Vodafone draws formal EU objections to Liberty Global deal

02 April 2019 12:32 by Nicholas Hirst

Vodafone has received formal EU objections to its plan to buy a swath of Liberty Global’s businesses in Europe, MLex has learned.

The charge sheet from the European Commission raises concerns about how the merger would affect competition in two German markets — broadband and broadcasting — and seems to drop preoccupations about the Czech Republic, it is understood.

The Statement of Objections, which was issued last month, also appears to scale back reservations about the delivery of television to German apartment blocks and other “multi-dwelling units,” or MDUs. That development will doubtless please Vodafone and Liberty Global, which have long argued that the regional footprints of their cable networks in Germany “don’t compete or overlap.”

Vodafone called the development "an expected part of the review process" and said in a statement that it intended to continue its "constructive dialogue with the commission."*

The official EU objections oblige Vodafone to respond in writing. The UK-based operator will have an opportunity to request a closed-door hearing where it can present its arguments to commission officials in Brussels.

The commission currently has until June 3 to rule on the transaction, according to its online register of notified mergers. The deadline could be pushed back if the acquirer draws from a pot of extra working days. At this stage of the review, the regulator would have to agree to an extension.

Vodafone said it still expected to receive "final approval in the middle of this year,” its statement said.

Concerns and questionnaires

Vodafone announced in May that it had agreed to purchase Liberty Global’s cable operations in Germany, the Czech Republic, Hungary and Romania for 18.4 billion euros, or about $20.5 billion today.

The EU regulator opened an in-depth investigation into the deal in December, warning that the German piece of the merger might lessen the bargaining power of broadcasters, slow the rollout of next-generation networks, and curb competition in the retail markets for television distribution and telecommunications.

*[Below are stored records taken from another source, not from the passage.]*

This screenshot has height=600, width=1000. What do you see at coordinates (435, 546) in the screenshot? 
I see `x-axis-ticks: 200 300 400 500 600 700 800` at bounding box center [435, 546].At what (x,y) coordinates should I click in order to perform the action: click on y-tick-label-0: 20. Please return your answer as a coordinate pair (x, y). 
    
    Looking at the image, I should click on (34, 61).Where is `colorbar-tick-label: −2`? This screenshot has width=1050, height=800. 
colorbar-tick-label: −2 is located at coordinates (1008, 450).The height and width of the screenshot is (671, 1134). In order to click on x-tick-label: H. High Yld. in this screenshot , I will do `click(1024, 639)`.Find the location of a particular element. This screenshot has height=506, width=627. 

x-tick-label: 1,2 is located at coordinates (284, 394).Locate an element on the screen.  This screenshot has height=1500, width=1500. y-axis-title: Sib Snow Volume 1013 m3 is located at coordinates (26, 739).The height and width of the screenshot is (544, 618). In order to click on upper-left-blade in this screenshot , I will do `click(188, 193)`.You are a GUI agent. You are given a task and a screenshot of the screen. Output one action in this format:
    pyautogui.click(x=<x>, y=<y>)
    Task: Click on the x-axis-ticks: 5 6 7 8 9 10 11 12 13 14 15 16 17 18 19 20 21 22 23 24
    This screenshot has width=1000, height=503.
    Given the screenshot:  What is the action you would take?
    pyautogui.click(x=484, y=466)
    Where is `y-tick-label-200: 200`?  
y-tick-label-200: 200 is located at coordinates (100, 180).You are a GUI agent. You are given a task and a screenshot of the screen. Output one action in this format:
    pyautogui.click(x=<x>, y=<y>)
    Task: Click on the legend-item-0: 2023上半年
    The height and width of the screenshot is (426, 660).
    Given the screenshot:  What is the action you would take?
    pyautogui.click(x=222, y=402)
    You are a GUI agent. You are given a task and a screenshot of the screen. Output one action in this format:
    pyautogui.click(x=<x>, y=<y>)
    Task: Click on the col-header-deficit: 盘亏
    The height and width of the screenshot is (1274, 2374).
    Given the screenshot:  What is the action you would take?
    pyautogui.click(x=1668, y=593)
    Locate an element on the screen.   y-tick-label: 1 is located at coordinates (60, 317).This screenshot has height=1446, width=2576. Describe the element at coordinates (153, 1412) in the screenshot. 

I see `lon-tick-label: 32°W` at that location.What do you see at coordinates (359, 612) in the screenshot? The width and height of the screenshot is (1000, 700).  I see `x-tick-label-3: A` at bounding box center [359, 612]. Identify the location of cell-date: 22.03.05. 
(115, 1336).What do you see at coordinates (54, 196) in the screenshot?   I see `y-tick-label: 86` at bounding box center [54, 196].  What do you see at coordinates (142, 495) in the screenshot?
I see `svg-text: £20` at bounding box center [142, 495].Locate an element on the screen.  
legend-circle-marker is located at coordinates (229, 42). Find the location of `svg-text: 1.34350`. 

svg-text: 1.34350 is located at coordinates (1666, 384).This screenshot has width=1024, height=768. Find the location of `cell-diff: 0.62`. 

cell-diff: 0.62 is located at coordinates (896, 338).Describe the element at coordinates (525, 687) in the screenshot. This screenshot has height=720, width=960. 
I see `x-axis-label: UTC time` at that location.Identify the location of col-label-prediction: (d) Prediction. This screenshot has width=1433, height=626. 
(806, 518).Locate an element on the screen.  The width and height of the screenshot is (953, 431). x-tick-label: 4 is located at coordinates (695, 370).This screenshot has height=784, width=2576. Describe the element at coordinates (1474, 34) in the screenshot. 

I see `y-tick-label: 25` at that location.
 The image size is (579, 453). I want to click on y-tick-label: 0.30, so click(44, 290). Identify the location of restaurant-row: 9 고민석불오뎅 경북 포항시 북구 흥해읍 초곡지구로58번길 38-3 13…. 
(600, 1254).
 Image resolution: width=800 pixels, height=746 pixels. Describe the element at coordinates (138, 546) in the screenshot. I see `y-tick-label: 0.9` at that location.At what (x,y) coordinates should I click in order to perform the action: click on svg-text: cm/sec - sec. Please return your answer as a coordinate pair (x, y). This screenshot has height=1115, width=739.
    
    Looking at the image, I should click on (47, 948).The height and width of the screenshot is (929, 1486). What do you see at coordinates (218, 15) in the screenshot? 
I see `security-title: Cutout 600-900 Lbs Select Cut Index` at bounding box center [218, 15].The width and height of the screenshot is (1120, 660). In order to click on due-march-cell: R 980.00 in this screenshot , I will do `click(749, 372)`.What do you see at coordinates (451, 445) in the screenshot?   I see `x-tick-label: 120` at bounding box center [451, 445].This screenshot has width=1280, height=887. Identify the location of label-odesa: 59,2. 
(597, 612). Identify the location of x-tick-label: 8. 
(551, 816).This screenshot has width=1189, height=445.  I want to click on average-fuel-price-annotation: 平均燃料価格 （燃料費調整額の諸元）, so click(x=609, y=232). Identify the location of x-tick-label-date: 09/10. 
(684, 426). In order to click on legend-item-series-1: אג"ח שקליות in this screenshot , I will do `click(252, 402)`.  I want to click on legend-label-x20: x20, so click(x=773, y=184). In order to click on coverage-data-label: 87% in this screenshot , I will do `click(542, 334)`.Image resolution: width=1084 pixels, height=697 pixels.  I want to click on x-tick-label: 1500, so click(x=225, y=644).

Since then, the commission has canvassed Vodafone’s suppliers and competitors in Germany on issues ranging from how often consumers buy bundles of telecom services to how far Netflix has spread in the country.

Case handlers also asked telecom operators, broadcasters and others to submit in writing proposals for concessions that Vodafone might make to remedy their concerns about the deal, as MLex has reported.

The proposed solutions ranged from asset sales and network-access agreements to changes in a system under which Vodafone and Liberty’s cable networks collect “carriage fees” from broadcasters.